● THE REQUEST
Rewrite the lines from the one containing "Expand the İstanbul" through the end of the lines, replacing "GUI agent" with "screen agent" and changing nothing else. Give back only those lines.

● DATASET
-=-=-

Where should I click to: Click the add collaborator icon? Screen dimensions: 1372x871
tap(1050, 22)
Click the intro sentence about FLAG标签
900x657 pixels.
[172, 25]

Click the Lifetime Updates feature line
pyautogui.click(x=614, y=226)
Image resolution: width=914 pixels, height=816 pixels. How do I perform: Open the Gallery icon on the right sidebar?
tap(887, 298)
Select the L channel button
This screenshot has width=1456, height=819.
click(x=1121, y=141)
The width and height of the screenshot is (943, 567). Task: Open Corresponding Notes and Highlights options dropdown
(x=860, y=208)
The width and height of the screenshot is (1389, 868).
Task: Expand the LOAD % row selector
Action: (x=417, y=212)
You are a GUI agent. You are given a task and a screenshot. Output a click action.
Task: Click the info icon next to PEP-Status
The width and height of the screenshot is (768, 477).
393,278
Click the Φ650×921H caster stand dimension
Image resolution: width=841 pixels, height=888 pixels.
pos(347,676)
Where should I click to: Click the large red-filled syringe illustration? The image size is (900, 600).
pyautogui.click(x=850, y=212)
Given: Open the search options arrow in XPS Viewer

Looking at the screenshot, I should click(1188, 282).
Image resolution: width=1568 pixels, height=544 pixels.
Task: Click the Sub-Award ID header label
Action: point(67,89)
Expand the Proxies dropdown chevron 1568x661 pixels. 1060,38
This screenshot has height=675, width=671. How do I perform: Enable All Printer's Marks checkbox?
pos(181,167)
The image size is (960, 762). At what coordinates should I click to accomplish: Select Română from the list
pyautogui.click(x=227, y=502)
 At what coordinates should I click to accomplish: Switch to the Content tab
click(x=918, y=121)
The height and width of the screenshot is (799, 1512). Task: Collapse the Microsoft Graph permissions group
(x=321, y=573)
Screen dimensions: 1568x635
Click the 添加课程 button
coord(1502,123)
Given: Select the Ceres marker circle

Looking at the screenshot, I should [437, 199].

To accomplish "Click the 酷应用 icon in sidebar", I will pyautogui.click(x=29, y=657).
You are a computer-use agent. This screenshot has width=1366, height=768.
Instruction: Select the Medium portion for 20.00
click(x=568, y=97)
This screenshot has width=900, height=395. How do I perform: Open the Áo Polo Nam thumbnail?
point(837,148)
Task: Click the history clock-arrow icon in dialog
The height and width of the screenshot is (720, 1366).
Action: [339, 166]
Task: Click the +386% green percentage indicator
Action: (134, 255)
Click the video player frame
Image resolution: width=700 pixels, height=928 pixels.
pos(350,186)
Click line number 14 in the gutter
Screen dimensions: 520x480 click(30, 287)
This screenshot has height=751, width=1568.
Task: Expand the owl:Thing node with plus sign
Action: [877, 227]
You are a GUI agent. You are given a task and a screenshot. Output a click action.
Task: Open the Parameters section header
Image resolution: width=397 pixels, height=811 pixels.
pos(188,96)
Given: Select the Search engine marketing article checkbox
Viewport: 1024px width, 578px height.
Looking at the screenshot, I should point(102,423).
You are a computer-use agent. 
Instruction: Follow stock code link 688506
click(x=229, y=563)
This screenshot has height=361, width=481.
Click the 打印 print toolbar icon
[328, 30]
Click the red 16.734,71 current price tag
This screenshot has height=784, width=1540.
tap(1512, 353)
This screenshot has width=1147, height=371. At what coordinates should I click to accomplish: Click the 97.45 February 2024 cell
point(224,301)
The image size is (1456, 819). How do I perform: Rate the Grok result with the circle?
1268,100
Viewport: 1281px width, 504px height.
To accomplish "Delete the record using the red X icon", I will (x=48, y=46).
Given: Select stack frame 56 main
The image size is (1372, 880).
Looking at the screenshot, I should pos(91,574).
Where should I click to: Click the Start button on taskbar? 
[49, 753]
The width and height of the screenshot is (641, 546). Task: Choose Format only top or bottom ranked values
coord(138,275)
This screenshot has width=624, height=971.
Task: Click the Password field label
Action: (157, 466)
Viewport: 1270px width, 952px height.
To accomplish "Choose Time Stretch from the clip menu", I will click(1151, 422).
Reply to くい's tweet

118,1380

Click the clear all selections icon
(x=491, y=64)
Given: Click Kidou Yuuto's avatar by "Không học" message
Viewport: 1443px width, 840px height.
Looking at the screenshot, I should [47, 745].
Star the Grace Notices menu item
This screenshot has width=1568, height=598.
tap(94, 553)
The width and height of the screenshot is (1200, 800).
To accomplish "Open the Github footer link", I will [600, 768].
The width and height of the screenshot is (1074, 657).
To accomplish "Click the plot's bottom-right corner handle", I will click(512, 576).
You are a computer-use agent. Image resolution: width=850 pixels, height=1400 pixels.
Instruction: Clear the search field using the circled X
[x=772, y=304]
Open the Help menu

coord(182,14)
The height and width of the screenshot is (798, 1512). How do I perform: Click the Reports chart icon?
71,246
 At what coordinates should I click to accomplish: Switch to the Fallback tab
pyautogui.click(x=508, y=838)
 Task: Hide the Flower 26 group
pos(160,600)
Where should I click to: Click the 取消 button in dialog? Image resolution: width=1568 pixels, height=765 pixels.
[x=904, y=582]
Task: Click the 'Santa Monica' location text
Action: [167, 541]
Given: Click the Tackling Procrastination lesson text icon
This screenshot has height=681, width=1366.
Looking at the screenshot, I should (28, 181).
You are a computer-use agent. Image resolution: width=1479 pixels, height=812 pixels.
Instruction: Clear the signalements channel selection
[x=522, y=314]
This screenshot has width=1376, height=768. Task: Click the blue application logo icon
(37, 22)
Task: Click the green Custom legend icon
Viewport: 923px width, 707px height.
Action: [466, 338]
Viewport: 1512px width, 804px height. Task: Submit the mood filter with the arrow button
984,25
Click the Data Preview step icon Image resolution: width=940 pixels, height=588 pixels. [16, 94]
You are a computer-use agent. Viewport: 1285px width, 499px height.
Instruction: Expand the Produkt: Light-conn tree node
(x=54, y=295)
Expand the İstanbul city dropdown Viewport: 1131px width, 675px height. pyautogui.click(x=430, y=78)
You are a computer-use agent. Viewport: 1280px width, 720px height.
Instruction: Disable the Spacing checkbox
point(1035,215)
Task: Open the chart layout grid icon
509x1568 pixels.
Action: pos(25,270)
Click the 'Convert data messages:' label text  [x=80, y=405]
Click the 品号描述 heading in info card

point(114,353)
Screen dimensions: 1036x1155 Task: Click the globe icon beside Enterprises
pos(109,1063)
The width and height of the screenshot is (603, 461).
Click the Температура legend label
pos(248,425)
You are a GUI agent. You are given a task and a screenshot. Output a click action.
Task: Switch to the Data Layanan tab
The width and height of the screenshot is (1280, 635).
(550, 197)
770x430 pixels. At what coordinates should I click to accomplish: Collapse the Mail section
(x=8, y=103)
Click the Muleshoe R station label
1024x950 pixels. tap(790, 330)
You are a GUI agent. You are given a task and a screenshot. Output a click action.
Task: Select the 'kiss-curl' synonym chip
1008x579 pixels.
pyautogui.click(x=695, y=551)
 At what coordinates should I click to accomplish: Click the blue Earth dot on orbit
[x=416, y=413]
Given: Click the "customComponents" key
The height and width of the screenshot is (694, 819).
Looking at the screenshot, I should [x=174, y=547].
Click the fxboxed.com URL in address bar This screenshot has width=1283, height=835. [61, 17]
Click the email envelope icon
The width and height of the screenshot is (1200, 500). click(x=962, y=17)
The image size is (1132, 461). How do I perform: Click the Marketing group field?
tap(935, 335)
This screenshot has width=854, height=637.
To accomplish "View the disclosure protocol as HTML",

-=-=-

● WORKED SOLUTION
Expand the İstanbul city dropdown Viewport: 1131px width, 675px height. pyautogui.click(x=430, y=78)
You are a computer-use agent. Viewport: 1280px width, 720px height.
Instruction: Disable the Spacing checkbox
point(1035,215)
Task: Open the chart layout grid icon
509x1568 pixels.
Action: pos(25,270)
Click the 'Convert data messages:' label text  [x=80, y=405]
Click the 品号描述 heading in info card

point(114,353)
Screen dimensions: 1036x1155 Task: Click the globe icon beside Enterprises
pos(109,1063)
The width and height of the screenshot is (603, 461).
Click the Температура legend label
pos(248,425)
You are a screen agent. You are given a task and a screenshot. Output a click action.
Task: Switch to the Data Layanan tab
The width and height of the screenshot is (1280, 635).
(550, 197)
770x430 pixels. At what coordinates should I click to accomplish: Collapse the Mail section
(x=8, y=103)
Click the Muleshoe R station label
1024x950 pixels. tap(790, 330)
You are a screen agent. You are given a task and a screenshot. Output a click action.
Task: Select the 'kiss-curl' synonym chip
1008x579 pixels.
pyautogui.click(x=695, y=551)
 At what coordinates should I click to accomplish: Click the blue Earth dot on orbit
[x=416, y=413]
Given: Click the "customComponents" key
The height and width of the screenshot is (694, 819).
Looking at the screenshot, I should [x=174, y=547].
Click the fxboxed.com URL in address bar This screenshot has width=1283, height=835. [61, 17]
Click the email envelope icon
The width and height of the screenshot is (1200, 500). click(x=962, y=17)
The image size is (1132, 461). How do I perform: Click the Marketing group field?
tap(935, 335)
This screenshot has width=854, height=637.
To accomplish "View the disclosure protocol as HTML",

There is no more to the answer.